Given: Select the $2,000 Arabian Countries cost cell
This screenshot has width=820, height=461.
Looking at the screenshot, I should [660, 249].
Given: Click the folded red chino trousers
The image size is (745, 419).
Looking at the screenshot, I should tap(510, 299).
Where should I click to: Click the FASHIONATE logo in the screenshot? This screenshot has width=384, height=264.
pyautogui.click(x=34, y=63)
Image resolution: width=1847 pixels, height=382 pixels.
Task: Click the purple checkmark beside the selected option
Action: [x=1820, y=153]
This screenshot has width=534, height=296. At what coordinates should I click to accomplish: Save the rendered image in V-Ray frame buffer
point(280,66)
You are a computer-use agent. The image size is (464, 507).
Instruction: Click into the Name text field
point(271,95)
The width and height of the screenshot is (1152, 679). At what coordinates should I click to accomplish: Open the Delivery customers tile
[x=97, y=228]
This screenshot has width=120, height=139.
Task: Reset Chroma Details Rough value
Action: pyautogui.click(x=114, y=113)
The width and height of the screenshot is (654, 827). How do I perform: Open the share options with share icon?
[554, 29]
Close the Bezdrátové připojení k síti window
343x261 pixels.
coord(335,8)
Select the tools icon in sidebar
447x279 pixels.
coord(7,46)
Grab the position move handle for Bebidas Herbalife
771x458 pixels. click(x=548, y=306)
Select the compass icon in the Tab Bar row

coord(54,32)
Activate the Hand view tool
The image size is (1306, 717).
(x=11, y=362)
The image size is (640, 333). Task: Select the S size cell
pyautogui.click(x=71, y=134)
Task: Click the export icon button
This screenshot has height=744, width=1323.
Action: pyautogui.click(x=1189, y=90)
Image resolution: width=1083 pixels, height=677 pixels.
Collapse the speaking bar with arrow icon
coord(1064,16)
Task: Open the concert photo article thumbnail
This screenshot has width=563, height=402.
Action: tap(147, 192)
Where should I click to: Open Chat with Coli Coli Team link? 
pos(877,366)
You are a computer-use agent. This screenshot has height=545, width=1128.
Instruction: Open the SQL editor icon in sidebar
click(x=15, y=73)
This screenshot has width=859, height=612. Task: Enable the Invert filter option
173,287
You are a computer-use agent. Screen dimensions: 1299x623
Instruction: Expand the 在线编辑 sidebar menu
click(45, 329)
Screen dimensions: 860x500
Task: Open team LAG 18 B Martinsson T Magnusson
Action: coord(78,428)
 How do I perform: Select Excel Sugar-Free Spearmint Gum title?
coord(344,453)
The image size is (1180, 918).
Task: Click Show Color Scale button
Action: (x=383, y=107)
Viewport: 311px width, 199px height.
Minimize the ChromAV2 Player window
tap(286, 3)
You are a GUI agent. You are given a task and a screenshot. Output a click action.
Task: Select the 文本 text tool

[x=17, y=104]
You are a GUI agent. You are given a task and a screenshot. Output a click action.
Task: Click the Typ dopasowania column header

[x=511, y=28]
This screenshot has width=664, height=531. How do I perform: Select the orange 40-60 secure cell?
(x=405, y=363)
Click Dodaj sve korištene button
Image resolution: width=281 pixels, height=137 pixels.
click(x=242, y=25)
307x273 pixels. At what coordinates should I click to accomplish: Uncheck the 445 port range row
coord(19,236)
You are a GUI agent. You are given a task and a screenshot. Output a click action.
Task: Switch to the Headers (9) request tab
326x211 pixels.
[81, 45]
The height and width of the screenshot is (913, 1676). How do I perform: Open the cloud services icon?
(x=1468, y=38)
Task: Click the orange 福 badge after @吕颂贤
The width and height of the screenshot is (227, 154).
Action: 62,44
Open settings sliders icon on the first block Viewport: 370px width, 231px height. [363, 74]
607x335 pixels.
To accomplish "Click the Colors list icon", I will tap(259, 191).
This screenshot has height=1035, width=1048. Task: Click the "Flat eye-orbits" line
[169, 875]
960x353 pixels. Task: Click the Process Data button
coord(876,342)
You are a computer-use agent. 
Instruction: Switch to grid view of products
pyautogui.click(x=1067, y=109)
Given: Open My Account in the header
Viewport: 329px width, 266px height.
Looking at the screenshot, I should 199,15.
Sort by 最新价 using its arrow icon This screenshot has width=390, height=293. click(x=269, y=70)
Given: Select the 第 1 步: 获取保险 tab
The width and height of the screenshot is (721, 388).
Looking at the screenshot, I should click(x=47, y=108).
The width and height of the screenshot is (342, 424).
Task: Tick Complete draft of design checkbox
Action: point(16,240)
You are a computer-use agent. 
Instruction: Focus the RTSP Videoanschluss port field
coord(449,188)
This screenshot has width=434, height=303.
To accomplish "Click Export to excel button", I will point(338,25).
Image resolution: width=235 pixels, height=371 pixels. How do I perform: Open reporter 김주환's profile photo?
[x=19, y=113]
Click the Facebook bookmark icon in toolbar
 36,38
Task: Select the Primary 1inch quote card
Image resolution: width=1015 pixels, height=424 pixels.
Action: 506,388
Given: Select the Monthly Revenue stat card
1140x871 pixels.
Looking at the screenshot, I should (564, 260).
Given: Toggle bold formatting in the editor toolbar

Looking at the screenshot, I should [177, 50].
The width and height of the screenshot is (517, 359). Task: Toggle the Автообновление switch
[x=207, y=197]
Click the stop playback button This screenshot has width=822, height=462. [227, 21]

□ □ □

* What to work on: The full listing above is to be copied exactly, line for line.

* Answer to this task:
Given: Select the $2,000 Arabian Countries cost cell
This screenshot has width=820, height=461.
Looking at the screenshot, I should [660, 249].
Given: Click the folded red chino trousers
The image size is (745, 419).
Looking at the screenshot, I should tap(510, 299).
Where should I click to: Click the FASHIONATE logo in the screenshot? This screenshot has width=384, height=264.
pyautogui.click(x=34, y=63)
Image resolution: width=1847 pixels, height=382 pixels.
Task: Click the purple checkmark beside the selected option
Action: [x=1820, y=153]
This screenshot has width=534, height=296. At what coordinates should I click to accomplish: Save the rendered image in V-Ray frame buffer
point(280,66)
You are a computer-use agent. The image size is (464, 507).
Instruction: Click into the Name text field
point(271,95)
The width and height of the screenshot is (1152, 679). At what coordinates should I click to accomplish: Open the Delivery customers tile
[x=97, y=228]
This screenshot has width=120, height=139.
Task: Reset Chroma Details Rough value
Action: pyautogui.click(x=114, y=113)
The width and height of the screenshot is (654, 827). How do I perform: Open the share options with share icon?
[554, 29]
Close the Bezdrátové připojení k síti window
343x261 pixels.
coord(335,8)
Select the tools icon in sidebar
447x279 pixels.
coord(7,46)
Grab the position move handle for Bebidas Herbalife
771x458 pixels. click(x=548, y=306)
Select the compass icon in the Tab Bar row

coord(54,32)
Activate the Hand view tool
The image size is (1306, 717).
(x=11, y=362)
The image size is (640, 333). Task: Select the S size cell
pyautogui.click(x=71, y=134)
Task: Click the export icon button
This screenshot has height=744, width=1323.
Action: pyautogui.click(x=1189, y=90)
Image resolution: width=1083 pixels, height=677 pixels.
Collapse the speaking bar with arrow icon
coord(1064,16)
Task: Open the concert photo article thumbnail
This screenshot has width=563, height=402.
Action: tap(147, 192)
Where should I click to: Open Chat with Coli Coli Team link? 
pos(877,366)
You are a computer-use agent. This screenshot has height=545, width=1128.
Instruction: Open the SQL editor icon in sidebar
click(x=15, y=73)
This screenshot has width=859, height=612. Task: Enable the Invert filter option
173,287
You are a computer-use agent. Screen dimensions: 1299x623
Instruction: Expand the 在线编辑 sidebar menu
click(45, 329)
Screen dimensions: 860x500
Task: Open team LAG 18 B Martinsson T Magnusson
Action: coord(78,428)
 How do I perform: Select Excel Sugar-Free Spearmint Gum title?
coord(344,453)
The image size is (1180, 918).
Task: Click Show Color Scale button
Action: (x=383, y=107)
Viewport: 311px width, 199px height.
Minimize the ChromAV2 Player window
tap(286, 3)
You are a GUI agent. You are given a task and a screenshot. Output a click action.
Task: Select the 文本 text tool

[x=17, y=104]
You are a GUI agent. You are given a task and a screenshot. Output a click action.
Task: Click the Typ dopasowania column header

[x=511, y=28]
This screenshot has width=664, height=531. How do I perform: Select the orange 40-60 secure cell?
(x=405, y=363)
Click Dodaj sve korištene button
Image resolution: width=281 pixels, height=137 pixels.
click(x=242, y=25)
307x273 pixels. At what coordinates should I click to accomplish: Uncheck the 445 port range row
coord(19,236)
You are a GUI agent. You are given a task and a screenshot. Output a click action.
Task: Switch to the Headers (9) request tab
326x211 pixels.
[81, 45]
The height and width of the screenshot is (913, 1676). How do I perform: Open the cloud services icon?
(x=1468, y=38)
Task: Click the orange 福 badge after @吕颂贤
The width and height of the screenshot is (227, 154).
Action: 62,44
Open settings sliders icon on the first block Viewport: 370px width, 231px height. [363, 74]
607x335 pixels.
To accomplish "Click the Colors list icon", I will tap(259, 191).
This screenshot has height=1035, width=1048. Task: Click the "Flat eye-orbits" line
[169, 875]
960x353 pixels. Task: Click the Process Data button
coord(876,342)
You are a computer-use agent. 
Instruction: Switch to grid view of products
pyautogui.click(x=1067, y=109)
Given: Open My Account in the header
Viewport: 329px width, 266px height.
Looking at the screenshot, I should 199,15.
Sort by 最新价 using its arrow icon This screenshot has width=390, height=293. click(x=269, y=70)
Given: Select the 第 1 步: 获取保险 tab
The width and height of the screenshot is (721, 388).
Looking at the screenshot, I should click(x=47, y=108).
The width and height of the screenshot is (342, 424).
Task: Tick Complete draft of design checkbox
Action: point(16,240)
You are a computer-use agent. 
Instruction: Focus the RTSP Videoanschluss port field
coord(449,188)
This screenshot has width=434, height=303.
To accomplish "Click Export to excel button", I will point(338,25).
Image resolution: width=235 pixels, height=371 pixels. How do I perform: Open reporter 김주환's profile photo?
[x=19, y=113]
Click the Facebook bookmark icon in toolbar
 36,38
Task: Select the Primary 1inch quote card
Image resolution: width=1015 pixels, height=424 pixels.
Action: 506,388
Given: Select the Monthly Revenue stat card
1140x871 pixels.
Looking at the screenshot, I should (564, 260).
Given: Toggle bold formatting in the editor toolbar

Looking at the screenshot, I should [177, 50].
The width and height of the screenshot is (517, 359). Task: Toggle the Автообновление switch
[x=207, y=197]
Click the stop playback button This screenshot has width=822, height=462. [227, 21]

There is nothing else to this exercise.